What to work on → Transcribe the entries below exactly.

Dataset records →
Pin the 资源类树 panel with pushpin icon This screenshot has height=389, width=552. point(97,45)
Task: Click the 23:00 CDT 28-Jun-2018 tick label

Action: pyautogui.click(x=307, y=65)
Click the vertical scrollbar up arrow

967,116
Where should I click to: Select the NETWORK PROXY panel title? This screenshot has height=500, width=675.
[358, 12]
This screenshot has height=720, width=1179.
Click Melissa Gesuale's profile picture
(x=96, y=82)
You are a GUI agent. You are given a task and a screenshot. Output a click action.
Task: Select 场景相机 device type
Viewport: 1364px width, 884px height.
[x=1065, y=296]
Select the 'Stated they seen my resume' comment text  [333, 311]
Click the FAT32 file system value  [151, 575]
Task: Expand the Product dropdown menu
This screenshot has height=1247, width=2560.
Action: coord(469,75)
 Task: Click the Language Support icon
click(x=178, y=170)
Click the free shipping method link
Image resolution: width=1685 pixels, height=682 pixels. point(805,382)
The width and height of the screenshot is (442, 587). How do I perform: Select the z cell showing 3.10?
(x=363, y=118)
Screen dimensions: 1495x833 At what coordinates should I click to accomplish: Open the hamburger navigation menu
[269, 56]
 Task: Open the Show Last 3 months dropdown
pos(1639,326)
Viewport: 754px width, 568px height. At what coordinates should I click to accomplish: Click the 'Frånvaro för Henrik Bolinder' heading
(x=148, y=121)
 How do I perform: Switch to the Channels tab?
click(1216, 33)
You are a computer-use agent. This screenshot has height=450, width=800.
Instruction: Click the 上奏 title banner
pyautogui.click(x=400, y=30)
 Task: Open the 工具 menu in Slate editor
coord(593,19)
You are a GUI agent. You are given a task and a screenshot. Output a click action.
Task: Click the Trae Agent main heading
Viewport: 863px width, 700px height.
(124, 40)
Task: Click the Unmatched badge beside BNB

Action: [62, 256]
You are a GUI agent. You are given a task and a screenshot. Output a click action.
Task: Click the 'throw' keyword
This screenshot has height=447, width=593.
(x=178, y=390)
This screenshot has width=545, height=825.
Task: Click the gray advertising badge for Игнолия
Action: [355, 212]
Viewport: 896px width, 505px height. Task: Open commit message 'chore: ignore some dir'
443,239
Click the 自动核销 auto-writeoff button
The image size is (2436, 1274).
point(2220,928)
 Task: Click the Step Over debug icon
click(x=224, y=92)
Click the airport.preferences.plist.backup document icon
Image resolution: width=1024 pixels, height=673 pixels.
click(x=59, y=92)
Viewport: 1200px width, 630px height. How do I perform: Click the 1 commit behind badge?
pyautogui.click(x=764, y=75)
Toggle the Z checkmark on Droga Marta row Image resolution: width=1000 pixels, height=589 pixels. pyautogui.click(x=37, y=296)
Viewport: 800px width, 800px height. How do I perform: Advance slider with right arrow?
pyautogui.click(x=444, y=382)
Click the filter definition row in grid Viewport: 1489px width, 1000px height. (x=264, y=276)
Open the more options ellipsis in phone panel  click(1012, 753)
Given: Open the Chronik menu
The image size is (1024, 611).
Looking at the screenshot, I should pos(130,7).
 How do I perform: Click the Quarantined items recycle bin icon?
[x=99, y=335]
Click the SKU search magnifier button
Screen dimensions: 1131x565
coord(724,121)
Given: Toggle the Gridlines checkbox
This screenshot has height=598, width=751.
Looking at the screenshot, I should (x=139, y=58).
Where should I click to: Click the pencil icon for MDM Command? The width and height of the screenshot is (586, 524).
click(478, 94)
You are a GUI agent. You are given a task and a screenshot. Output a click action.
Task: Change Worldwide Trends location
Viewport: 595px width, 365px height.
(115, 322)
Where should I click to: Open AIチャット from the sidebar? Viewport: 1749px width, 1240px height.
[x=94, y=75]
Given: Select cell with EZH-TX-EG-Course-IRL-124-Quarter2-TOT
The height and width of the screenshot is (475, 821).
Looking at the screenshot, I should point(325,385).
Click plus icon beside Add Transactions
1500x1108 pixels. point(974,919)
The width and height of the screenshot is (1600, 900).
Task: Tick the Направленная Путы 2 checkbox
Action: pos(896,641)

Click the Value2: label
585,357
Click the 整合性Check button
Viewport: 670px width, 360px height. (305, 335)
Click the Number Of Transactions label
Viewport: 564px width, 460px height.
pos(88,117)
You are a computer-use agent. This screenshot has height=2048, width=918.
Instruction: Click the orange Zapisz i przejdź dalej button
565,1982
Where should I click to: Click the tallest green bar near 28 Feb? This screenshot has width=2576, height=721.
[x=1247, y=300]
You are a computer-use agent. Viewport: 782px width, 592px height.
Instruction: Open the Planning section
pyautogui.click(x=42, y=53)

Answer to the problem →
Pin the 资源类树 panel with pushpin icon This screenshot has height=389, width=552. point(97,45)
Task: Click the 23:00 CDT 28-Jun-2018 tick label

Action: pyautogui.click(x=307, y=65)
Click the vertical scrollbar up arrow

967,116
Where should I click to: Select the NETWORK PROXY panel title? This screenshot has height=500, width=675.
[358, 12]
This screenshot has height=720, width=1179.
Click Melissa Gesuale's profile picture
(x=96, y=82)
You are a GUI agent. You are given a task and a screenshot. Output a click action.
Task: Select 场景相机 device type
Viewport: 1364px width, 884px height.
[x=1065, y=296]
Select the 'Stated they seen my resume' comment text  [333, 311]
Click the FAT32 file system value  [151, 575]
Task: Expand the Product dropdown menu
This screenshot has height=1247, width=2560.
Action: coord(469,75)
 Task: Click the Language Support icon
click(x=178, y=170)
Click the free shipping method link
Image resolution: width=1685 pixels, height=682 pixels. point(805,382)
The width and height of the screenshot is (442, 587). How do I perform: Select the z cell showing 3.10?
(x=363, y=118)
Screen dimensions: 1495x833 At what coordinates should I click to accomplish: Open the hamburger navigation menu
[269, 56]
 Task: Open the Show Last 3 months dropdown
pos(1639,326)
Viewport: 754px width, 568px height. At what coordinates should I click to accomplish: Click the 'Frånvaro för Henrik Bolinder' heading
(x=148, y=121)
 How do I perform: Switch to the Channels tab?
click(1216, 33)
You are a computer-use agent. This screenshot has height=450, width=800.
Instruction: Click the 上奏 title banner
pyautogui.click(x=400, y=30)
 Task: Open the 工具 menu in Slate editor
coord(593,19)
You are a GUI agent. You are given a task and a screenshot. Output a click action.
Task: Click the Trae Agent main heading
Viewport: 863px width, 700px height.
(124, 40)
Task: Click the Unmatched badge beside BNB

Action: [62, 256]
You are a GUI agent. You are given a task and a screenshot. Output a click action.
Task: Click the 'throw' keyword
This screenshot has height=447, width=593.
(x=178, y=390)
This screenshot has width=545, height=825.
Task: Click the gray advertising badge for Игнолия
Action: [355, 212]
Viewport: 896px width, 505px height. Task: Open commit message 'chore: ignore some dir'
443,239
Click the 自动核销 auto-writeoff button
The image size is (2436, 1274).
point(2220,928)
 Task: Click the Step Over debug icon
click(x=224, y=92)
Click the airport.preferences.plist.backup document icon
Image resolution: width=1024 pixels, height=673 pixels.
click(x=59, y=92)
Viewport: 1200px width, 630px height. How do I perform: Click the 1 commit behind badge?
pyautogui.click(x=764, y=75)
Toggle the Z checkmark on Droga Marta row Image resolution: width=1000 pixels, height=589 pixels. pyautogui.click(x=37, y=296)
Viewport: 800px width, 800px height. How do I perform: Advance slider with right arrow?
pyautogui.click(x=444, y=382)
Click the filter definition row in grid Viewport: 1489px width, 1000px height. (x=264, y=276)
Open the more options ellipsis in phone panel  click(1012, 753)
Given: Open the Chronik menu
The image size is (1024, 611).
Looking at the screenshot, I should pos(130,7).
 How do I perform: Click the Quarantined items recycle bin icon?
[x=99, y=335]
Click the SKU search magnifier button
Screen dimensions: 1131x565
coord(724,121)
Given: Toggle the Gridlines checkbox
This screenshot has height=598, width=751.
Looking at the screenshot, I should (x=139, y=58).
Where should I click to: Click the pencil icon for MDM Command? The width and height of the screenshot is (586, 524).
click(478, 94)
You are a GUI agent. You are given a task and a screenshot. Output a click action.
Task: Change Worldwide Trends location
Viewport: 595px width, 365px height.
(115, 322)
Where should I click to: Open AIチャット from the sidebar? Viewport: 1749px width, 1240px height.
[x=94, y=75]
Given: Select cell with EZH-TX-EG-Course-IRL-124-Quarter2-TOT
The height and width of the screenshot is (475, 821).
Looking at the screenshot, I should point(325,385).
Click plus icon beside Add Transactions
1500x1108 pixels. point(974,919)
The width and height of the screenshot is (1600, 900).
Task: Tick the Направленная Путы 2 checkbox
Action: pos(896,641)

Click the Value2: label
585,357
Click the 整合性Check button
Viewport: 670px width, 360px height. (305, 335)
Click the Number Of Transactions label
Viewport: 564px width, 460px height.
pos(88,117)
You are a computer-use agent. This screenshot has height=2048, width=918.
Instruction: Click the orange Zapisz i przejdź dalej button
565,1982
Where should I click to: Click the tallest green bar near 28 Feb? This screenshot has width=2576, height=721.
[x=1247, y=300]
You are a computer-use agent. Viewport: 782px width, 592px height.
Instruction: Open the Planning section
pyautogui.click(x=42, y=53)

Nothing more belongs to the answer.